Cavity Evolution and Instability Constraints of Relativistic Interiors

TL;DR

This paper investigates the dynamical instability of a cylindrical self-gravitating object within $f(R,T)$ gravity, highlighting how modified gravity influences stability and the role of dark source terms.

Contribution

It analyzes the instability constraints of relativistic interiors in $f(R,T)$ gravity using linear perturbations and explores the effects of dark source terms on stability.

Findings

Dark source terms induce instability in the system.

Instability regimes are characterized in Newtonian and post-Newtonian limits.

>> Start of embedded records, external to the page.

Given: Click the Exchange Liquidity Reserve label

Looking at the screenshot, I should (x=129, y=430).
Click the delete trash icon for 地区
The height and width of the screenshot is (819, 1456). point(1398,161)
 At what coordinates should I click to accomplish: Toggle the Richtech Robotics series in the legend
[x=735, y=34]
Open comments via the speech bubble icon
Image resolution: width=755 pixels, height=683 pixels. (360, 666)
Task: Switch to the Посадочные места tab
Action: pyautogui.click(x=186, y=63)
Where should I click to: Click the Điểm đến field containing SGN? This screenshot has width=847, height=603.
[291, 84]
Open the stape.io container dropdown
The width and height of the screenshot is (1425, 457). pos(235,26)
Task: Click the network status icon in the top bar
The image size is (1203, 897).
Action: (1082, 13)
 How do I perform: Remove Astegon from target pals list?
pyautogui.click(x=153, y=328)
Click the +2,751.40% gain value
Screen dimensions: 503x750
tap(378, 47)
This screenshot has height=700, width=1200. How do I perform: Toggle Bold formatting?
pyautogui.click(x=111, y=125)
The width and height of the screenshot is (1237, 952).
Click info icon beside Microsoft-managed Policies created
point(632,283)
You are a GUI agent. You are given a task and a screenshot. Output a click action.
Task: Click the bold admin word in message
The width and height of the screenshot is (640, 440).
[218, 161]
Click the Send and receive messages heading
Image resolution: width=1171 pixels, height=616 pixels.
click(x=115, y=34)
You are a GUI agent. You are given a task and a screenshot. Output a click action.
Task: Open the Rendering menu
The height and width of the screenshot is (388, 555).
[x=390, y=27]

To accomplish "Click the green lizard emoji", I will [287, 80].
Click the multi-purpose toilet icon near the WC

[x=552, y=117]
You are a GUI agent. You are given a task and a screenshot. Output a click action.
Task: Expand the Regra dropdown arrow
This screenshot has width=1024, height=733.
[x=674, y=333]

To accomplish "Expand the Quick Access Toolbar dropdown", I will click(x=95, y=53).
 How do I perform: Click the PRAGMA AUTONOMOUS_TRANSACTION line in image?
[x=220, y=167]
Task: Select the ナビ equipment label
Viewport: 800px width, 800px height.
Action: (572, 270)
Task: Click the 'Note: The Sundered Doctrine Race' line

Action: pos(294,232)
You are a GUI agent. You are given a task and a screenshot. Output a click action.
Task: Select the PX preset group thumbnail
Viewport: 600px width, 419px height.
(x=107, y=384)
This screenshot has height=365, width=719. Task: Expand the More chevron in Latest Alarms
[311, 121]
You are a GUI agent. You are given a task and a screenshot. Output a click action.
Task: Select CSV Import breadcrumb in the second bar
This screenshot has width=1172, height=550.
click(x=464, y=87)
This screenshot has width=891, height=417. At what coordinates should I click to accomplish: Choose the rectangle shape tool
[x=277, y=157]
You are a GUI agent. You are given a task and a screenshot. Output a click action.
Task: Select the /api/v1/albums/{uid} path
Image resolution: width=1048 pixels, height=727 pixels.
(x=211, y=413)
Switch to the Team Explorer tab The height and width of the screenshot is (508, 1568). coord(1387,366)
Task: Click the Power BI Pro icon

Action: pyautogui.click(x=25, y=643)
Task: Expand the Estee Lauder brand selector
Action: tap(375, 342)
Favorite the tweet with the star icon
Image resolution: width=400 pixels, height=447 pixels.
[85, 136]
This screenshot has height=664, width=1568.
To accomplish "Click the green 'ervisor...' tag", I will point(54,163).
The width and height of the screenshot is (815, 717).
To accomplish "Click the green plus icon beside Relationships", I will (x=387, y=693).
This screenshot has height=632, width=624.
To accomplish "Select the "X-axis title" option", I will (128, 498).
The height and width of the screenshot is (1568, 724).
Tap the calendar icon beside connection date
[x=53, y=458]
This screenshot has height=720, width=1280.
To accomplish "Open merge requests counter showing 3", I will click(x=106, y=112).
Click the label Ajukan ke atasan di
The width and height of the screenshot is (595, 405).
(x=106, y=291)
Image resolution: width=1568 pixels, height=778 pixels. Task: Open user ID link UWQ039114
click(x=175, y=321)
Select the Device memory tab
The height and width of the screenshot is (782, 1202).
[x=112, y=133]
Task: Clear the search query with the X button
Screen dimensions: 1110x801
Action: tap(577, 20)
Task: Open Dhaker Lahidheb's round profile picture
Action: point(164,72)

Modified gravity influences the dynamical stability of cylindrical objects.

Abstract

In this manuscript, we have identified the dynamical instability constraints of a self-gravitating cylindrical object within the framework of $f(R,T)$ theory of gravity. We have explored the modified field equations and corresponding dynamical equations for the systematic constructions of our analysis. We have imposed the linear perturbations on metric and material variables with some known static profile up to first order in the perturbation parameter. The role of expansion scalar is also examined in this scenario. The instability regimes have been discussed in the background of Newtonian and post-Newtonian limits. We found that the dark source terms due to the influence of modification in the gravity model is responsible for the instability of the system.